A gas furnace uses electricity not to create heat, but to manage and distribute it throughout the home. While the primary energy source is natural gas, the system relies entirely on electrical power to operate the various components that ensure safe and efficient heating. The total electrical draw is not a single fixed number, but a highly variable figure influenced by the furnace’s size, the type of motor used for air circulation, and the specific stage of the heating cycle. Most residential gas furnaces consume between 300 and 1,200 watts when running, with the difference largely determined by the technology inside the unit.
Electrical Consumption During Heating Cycles
The most substantial and continuous electrical load during a gas furnace’s operation comes from the blower motor. This component is responsible for pushing the heated air from the furnace through the ductwork and into the living spaces. The design of this motor is the single biggest factor affecting the sustained electrical consumption of the entire unit.
Older furnaces are typically equipped with a Permanent Split Capacitor (PSC) motor, which operates at a fixed speed when running. These traditional motors are less efficient, often drawing a high steady wattage, typically ranging between 400 and 800 watts. Because they run at full power regardless of the system’s actual need for airflow, they can significantly increase the unit’s overall energy usage, especially if the fan is set to run continuously for air circulation.

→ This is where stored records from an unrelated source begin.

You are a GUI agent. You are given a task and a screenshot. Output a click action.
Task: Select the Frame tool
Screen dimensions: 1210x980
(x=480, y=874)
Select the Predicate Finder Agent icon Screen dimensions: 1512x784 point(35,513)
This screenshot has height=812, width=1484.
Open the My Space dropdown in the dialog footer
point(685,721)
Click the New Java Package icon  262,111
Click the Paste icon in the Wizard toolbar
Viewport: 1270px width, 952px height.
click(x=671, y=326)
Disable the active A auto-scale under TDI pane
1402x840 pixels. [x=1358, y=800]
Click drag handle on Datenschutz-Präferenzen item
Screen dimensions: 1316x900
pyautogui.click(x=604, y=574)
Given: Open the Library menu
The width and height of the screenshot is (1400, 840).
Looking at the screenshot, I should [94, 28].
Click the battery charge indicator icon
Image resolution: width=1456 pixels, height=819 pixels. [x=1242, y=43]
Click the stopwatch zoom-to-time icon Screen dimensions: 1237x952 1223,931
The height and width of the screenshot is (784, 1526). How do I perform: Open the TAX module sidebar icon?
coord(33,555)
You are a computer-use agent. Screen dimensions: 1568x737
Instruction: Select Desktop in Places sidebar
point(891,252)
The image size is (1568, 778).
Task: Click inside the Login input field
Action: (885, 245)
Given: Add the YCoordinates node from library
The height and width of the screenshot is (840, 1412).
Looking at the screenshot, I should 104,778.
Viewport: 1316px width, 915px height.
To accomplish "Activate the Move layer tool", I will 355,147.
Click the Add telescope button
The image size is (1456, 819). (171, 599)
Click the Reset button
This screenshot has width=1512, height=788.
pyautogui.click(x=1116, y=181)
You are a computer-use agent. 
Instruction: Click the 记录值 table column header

Newer, high-efficiency furnaces use an Electronically Commutated Motor (ECM), which is a modern alternative that offers variable speed and constant torque capabilities. ECM motors are significantly more efficient, often using up to 75% less energy than their PSC counterparts. A variable-speed ECM system generally consumes much less power, often averaging between 100 and 600 watts during a heating cycle, as it precisely adjusts its speed to meet the exact airflow requirements of the home.
Electrical Requirements for Startup and Auxiliary Functions
Beyond the main blower, a gas furnace requires power for several auxiliary components that manage combustion and safety, often contributing to temporary electrical spikes. One of the first components to activate is the Inducer Fan Motor, sometimes called the draft inducer, which pulls air into the furnace and vents exhaust gases safely through the flue. This fan is a smaller motor that runs concurrently with the heating cycle, typically drawing between 80 and 300 watts.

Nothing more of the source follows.